Exercise materials ::
● ● ● ● ●

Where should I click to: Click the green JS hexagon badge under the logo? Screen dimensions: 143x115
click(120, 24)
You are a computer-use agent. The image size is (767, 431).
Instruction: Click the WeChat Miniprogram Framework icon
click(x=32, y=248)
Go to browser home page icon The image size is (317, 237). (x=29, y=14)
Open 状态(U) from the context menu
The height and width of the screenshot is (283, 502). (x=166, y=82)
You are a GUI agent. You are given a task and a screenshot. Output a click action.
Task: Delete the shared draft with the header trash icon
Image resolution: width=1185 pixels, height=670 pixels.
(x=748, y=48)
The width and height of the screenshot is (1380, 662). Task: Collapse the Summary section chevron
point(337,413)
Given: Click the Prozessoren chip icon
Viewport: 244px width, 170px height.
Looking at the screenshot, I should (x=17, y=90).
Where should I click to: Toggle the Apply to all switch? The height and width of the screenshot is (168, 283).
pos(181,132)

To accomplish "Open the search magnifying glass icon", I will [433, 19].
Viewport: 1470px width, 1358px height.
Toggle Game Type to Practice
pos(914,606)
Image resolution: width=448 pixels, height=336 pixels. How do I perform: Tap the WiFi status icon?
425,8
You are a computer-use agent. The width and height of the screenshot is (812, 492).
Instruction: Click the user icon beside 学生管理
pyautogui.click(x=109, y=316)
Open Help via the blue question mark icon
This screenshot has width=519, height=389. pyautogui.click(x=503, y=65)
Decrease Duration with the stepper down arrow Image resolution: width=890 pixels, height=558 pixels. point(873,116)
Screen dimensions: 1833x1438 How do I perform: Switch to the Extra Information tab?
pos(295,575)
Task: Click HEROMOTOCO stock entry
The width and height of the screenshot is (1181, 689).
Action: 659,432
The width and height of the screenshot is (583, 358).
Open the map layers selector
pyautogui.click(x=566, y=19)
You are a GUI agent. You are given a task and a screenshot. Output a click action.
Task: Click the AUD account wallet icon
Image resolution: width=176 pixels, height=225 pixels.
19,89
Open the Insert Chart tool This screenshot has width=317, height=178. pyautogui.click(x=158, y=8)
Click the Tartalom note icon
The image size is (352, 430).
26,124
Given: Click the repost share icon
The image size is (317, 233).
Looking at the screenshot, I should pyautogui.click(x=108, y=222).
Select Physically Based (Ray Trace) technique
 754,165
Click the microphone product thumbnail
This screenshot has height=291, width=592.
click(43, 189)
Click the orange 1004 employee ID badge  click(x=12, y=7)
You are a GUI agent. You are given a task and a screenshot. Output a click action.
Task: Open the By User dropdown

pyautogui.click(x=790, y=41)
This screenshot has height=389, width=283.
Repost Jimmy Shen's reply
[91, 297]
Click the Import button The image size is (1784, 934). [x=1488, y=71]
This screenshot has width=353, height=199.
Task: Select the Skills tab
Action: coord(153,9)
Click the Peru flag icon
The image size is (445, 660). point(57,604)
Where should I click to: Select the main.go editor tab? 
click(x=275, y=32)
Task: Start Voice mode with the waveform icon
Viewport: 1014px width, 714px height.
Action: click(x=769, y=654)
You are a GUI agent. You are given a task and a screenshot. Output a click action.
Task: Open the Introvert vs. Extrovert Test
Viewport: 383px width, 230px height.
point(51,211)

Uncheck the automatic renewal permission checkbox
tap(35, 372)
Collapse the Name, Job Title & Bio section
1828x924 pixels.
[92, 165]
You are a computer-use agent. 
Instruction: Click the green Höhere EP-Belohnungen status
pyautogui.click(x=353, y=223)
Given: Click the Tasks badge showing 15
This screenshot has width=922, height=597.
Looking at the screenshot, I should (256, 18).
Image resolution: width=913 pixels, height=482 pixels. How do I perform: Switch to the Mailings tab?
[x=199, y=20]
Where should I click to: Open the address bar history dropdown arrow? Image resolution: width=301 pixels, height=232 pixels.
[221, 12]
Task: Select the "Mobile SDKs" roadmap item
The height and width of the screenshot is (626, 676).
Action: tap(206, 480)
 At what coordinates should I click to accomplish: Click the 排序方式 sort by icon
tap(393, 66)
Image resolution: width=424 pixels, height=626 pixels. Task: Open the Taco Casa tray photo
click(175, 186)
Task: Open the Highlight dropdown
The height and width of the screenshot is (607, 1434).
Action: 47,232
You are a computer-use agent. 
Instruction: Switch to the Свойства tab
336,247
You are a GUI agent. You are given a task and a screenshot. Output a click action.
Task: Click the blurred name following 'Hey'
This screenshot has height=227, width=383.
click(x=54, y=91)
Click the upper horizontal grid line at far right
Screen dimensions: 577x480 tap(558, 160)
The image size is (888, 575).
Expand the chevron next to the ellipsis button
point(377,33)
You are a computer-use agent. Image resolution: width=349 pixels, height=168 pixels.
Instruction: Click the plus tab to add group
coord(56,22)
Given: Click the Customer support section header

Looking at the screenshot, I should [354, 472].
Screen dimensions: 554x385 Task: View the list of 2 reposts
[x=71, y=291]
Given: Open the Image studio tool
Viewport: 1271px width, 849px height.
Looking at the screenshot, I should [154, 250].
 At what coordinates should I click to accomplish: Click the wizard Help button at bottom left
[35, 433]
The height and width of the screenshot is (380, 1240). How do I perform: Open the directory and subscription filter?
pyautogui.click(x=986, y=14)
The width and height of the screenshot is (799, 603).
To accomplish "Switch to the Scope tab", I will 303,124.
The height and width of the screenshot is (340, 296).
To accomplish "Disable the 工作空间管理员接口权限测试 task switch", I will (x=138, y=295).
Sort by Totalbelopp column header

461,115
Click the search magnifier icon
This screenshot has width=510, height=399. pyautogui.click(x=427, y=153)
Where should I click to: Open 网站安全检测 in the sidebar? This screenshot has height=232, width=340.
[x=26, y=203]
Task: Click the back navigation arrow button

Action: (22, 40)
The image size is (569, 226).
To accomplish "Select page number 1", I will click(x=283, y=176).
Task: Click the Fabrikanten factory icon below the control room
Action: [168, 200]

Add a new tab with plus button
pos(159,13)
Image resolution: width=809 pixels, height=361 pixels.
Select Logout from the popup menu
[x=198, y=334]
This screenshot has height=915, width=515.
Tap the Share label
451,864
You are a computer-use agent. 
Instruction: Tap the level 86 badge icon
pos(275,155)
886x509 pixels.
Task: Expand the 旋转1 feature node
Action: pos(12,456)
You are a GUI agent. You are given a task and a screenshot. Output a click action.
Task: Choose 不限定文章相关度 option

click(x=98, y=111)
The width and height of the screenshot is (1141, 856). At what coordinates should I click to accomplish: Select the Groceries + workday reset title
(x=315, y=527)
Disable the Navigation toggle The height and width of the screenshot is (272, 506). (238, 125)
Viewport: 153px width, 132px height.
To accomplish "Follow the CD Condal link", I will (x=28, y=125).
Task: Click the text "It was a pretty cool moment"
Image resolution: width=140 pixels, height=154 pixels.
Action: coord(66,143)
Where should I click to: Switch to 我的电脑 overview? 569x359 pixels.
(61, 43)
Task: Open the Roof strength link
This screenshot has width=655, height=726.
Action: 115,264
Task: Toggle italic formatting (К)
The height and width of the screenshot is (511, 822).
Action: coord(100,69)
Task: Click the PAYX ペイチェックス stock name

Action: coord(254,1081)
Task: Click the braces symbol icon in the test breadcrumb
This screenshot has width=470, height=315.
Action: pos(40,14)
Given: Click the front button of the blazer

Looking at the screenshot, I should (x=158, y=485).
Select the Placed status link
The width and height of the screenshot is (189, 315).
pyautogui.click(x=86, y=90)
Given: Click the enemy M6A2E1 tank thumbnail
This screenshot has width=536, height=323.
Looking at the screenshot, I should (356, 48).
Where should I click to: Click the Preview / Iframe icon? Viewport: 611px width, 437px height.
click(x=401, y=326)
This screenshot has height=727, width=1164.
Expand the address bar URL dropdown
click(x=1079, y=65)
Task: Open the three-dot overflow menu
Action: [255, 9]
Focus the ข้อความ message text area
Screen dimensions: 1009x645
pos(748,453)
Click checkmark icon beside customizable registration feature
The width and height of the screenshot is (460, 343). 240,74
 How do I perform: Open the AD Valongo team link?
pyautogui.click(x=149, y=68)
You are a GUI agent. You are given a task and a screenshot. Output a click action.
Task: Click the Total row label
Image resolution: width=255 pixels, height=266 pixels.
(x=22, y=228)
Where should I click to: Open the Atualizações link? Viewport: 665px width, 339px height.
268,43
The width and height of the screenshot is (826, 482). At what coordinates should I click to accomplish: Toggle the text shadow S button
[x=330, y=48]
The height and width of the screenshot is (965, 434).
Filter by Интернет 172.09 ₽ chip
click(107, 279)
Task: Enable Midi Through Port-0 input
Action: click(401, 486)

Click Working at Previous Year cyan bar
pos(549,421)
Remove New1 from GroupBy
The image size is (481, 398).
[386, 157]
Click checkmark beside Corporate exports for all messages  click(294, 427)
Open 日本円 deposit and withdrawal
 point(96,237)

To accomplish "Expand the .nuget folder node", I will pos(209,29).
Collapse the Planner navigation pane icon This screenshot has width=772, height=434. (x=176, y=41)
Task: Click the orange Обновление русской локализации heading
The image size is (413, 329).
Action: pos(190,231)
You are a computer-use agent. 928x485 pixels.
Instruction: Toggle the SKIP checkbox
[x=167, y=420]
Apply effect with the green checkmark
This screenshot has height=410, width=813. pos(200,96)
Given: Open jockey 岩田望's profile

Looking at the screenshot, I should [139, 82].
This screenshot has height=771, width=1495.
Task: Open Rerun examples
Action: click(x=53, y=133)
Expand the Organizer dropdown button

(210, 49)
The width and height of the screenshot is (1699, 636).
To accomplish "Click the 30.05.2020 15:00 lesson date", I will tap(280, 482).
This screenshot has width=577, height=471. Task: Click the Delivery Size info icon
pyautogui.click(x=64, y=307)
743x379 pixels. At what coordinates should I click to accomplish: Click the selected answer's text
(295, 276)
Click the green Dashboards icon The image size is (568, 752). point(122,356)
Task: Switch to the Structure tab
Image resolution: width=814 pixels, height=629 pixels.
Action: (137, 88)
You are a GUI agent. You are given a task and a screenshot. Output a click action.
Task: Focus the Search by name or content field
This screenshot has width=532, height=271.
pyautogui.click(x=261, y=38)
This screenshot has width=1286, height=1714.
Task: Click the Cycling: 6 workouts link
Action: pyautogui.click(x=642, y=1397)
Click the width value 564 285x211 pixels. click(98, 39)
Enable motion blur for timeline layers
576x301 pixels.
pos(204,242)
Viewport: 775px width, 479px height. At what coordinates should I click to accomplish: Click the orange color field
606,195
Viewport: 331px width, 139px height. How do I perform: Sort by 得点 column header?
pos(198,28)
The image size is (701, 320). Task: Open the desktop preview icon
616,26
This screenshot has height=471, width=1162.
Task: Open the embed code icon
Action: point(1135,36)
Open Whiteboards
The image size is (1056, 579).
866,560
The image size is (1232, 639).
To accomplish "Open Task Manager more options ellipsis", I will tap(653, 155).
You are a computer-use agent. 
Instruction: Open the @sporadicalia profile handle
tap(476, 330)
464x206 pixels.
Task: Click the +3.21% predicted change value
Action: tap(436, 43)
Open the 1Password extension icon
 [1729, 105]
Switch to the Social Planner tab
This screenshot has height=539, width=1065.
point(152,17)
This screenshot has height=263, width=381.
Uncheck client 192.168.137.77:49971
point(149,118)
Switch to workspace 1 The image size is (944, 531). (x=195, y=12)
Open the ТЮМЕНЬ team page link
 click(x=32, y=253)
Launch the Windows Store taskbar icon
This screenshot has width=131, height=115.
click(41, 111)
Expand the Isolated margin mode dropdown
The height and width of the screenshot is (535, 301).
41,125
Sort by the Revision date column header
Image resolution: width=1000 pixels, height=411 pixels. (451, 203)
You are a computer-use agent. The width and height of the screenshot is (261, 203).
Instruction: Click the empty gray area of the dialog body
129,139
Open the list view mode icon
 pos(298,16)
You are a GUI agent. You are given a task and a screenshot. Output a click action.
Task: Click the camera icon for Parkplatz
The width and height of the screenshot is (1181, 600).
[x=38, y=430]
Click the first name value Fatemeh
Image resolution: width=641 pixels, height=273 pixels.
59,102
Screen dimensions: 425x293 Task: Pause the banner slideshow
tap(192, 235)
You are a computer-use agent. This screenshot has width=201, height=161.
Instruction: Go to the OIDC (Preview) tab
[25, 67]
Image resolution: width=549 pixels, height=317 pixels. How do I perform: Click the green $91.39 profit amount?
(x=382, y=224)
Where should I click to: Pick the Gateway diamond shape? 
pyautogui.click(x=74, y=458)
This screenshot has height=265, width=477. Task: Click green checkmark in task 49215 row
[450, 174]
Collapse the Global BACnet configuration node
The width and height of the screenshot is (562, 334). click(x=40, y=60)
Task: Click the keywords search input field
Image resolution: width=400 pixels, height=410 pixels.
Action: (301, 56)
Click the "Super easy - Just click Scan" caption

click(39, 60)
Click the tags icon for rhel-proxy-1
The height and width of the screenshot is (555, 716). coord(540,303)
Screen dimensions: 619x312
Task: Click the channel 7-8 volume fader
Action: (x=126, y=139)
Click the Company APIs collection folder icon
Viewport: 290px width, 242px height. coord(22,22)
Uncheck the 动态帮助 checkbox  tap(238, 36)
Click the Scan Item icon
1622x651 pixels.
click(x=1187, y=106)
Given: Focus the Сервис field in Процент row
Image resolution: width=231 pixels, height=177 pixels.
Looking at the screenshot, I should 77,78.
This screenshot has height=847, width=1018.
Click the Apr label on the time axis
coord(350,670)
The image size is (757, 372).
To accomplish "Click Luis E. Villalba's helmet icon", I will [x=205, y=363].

● ● ● ● ●

Task directions :: Check each line of the material above for "thumbnail" and say how many lines contain it, giving the number alone.

Worked solution :: 2